From the records below, pull out each line containing the word "legend". The match is case-sensitive.

--- START OF Material for the task ---

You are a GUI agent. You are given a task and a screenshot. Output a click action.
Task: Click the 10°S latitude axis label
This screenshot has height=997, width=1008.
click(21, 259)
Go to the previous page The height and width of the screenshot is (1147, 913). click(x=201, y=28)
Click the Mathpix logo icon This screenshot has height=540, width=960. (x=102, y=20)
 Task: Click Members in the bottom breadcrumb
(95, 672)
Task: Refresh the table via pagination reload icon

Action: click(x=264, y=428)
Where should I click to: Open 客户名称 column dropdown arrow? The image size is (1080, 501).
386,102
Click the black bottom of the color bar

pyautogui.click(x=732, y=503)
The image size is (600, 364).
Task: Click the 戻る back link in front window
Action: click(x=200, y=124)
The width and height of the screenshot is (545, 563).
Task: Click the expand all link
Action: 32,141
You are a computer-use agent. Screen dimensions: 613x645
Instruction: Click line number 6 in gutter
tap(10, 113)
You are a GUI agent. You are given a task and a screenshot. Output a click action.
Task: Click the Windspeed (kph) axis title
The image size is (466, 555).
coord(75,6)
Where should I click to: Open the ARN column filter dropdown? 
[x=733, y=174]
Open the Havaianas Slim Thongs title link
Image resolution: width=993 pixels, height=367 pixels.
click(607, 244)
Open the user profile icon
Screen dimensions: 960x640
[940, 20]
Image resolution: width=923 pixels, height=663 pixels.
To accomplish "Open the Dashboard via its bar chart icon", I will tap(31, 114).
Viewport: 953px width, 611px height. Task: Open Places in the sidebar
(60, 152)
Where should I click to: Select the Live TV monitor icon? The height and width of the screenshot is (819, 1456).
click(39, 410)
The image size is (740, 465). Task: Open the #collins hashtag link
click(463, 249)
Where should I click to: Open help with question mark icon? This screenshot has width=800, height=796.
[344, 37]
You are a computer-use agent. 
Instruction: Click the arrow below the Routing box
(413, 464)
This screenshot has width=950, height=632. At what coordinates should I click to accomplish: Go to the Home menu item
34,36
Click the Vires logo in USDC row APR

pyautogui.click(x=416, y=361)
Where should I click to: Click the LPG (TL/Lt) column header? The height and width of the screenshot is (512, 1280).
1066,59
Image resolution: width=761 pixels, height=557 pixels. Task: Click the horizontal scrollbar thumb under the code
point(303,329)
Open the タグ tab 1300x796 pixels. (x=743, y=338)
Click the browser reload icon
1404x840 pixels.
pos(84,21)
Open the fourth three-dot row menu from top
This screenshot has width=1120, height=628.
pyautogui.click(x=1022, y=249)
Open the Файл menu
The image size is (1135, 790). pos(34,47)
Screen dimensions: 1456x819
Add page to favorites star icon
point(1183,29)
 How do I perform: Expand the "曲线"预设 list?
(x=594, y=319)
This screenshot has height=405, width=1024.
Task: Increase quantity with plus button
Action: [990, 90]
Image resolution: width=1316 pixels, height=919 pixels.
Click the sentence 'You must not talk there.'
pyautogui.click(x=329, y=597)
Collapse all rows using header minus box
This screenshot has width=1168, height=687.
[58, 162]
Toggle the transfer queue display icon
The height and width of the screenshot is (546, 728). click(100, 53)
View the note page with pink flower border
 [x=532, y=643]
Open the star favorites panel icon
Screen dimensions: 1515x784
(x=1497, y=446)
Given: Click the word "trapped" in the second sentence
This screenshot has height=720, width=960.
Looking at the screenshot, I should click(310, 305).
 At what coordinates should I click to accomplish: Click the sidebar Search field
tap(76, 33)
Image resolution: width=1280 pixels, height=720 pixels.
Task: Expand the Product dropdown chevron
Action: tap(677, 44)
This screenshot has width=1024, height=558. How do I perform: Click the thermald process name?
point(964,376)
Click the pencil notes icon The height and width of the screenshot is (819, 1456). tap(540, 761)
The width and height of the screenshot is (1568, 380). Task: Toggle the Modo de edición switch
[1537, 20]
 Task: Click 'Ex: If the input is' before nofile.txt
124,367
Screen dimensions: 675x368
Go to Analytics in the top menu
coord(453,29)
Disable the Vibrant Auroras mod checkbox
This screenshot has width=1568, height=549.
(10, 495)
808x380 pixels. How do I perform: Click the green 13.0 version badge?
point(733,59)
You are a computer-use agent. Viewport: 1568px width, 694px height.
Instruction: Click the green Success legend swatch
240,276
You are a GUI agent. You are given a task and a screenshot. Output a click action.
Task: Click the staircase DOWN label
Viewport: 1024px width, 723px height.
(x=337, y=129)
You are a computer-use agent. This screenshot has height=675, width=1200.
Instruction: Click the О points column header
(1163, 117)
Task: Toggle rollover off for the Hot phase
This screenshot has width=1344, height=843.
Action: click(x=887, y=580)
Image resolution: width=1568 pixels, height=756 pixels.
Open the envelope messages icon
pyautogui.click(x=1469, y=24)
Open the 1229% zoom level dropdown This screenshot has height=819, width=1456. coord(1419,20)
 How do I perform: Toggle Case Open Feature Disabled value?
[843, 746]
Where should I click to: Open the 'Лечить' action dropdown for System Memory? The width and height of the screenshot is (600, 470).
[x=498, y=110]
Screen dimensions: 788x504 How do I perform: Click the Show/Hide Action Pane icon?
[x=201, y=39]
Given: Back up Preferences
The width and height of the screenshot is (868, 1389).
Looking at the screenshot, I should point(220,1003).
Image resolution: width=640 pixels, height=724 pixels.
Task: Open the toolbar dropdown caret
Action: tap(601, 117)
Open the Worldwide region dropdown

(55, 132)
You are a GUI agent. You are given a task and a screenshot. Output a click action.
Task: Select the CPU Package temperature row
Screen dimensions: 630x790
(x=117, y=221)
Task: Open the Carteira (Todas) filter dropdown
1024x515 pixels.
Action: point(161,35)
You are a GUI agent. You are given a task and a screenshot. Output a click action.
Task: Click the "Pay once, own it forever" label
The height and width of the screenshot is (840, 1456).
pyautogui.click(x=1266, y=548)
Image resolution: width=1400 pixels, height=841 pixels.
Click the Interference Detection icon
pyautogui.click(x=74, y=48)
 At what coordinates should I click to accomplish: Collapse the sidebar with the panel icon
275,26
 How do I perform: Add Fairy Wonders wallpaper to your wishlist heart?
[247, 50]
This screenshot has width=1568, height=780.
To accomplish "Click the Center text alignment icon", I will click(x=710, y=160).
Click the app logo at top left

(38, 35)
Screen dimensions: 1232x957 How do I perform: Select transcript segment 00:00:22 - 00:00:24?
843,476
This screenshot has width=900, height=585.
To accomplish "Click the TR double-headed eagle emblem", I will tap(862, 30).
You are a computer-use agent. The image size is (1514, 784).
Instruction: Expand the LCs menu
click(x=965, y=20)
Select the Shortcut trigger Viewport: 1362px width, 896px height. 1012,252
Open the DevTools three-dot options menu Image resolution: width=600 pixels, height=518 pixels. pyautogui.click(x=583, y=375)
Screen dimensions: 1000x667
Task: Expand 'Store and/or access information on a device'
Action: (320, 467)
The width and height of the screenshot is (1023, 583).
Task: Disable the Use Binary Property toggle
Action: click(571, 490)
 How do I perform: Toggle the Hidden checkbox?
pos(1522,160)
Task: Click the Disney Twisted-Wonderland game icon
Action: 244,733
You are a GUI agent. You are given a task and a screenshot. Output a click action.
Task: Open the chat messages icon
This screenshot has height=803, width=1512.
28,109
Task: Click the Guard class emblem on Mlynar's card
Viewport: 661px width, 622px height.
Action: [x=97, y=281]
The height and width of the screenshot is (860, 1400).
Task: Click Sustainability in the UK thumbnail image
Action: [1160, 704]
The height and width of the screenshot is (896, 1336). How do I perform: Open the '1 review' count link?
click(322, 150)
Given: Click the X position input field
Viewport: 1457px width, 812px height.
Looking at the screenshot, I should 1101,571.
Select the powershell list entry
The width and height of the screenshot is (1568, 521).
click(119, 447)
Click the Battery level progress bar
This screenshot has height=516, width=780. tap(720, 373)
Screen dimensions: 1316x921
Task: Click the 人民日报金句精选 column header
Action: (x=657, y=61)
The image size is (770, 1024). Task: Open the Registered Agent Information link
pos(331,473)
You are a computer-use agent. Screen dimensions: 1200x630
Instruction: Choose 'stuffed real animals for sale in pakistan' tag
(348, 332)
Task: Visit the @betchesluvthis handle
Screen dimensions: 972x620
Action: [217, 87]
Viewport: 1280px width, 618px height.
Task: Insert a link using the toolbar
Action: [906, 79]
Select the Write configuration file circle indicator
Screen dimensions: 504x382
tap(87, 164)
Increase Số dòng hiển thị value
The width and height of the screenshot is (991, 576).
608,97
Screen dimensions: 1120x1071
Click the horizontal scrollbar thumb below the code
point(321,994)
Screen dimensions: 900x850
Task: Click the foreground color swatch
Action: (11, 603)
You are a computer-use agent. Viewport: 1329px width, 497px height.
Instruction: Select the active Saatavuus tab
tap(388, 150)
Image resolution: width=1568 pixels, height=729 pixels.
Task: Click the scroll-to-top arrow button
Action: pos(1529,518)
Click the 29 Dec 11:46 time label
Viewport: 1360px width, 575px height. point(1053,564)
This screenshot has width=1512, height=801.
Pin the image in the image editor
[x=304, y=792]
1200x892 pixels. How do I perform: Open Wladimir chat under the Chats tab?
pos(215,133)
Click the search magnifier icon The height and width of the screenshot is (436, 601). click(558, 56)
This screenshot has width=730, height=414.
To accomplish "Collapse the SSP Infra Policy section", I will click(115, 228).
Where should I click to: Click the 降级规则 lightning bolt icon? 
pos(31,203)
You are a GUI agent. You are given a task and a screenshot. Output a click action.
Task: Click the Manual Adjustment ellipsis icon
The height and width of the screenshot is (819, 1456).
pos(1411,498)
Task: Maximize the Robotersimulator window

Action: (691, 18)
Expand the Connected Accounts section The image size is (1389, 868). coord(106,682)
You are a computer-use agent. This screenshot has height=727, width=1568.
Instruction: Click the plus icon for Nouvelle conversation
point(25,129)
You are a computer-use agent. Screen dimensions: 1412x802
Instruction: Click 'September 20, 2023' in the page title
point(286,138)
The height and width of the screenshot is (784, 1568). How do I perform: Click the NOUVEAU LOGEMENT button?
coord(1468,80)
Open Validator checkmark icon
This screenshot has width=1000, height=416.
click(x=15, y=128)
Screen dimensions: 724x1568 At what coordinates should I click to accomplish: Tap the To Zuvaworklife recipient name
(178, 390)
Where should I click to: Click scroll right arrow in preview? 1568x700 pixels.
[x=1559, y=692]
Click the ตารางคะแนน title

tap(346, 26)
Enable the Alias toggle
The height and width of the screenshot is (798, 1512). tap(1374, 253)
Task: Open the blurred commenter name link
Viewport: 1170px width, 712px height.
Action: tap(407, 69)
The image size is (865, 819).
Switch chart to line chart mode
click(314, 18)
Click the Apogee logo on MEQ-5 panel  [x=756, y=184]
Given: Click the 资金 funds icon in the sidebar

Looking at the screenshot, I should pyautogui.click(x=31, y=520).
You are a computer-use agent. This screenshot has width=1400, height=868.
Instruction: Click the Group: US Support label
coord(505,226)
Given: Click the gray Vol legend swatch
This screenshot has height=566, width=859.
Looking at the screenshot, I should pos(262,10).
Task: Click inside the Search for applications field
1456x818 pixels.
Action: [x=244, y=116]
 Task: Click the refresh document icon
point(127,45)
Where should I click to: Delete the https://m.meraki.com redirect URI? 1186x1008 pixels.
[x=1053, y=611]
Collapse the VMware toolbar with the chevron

--- END OF Material for the task ---

Expected output>
Instruction: Click the green Success legend swatch
Given: Click the gray Vol legend swatch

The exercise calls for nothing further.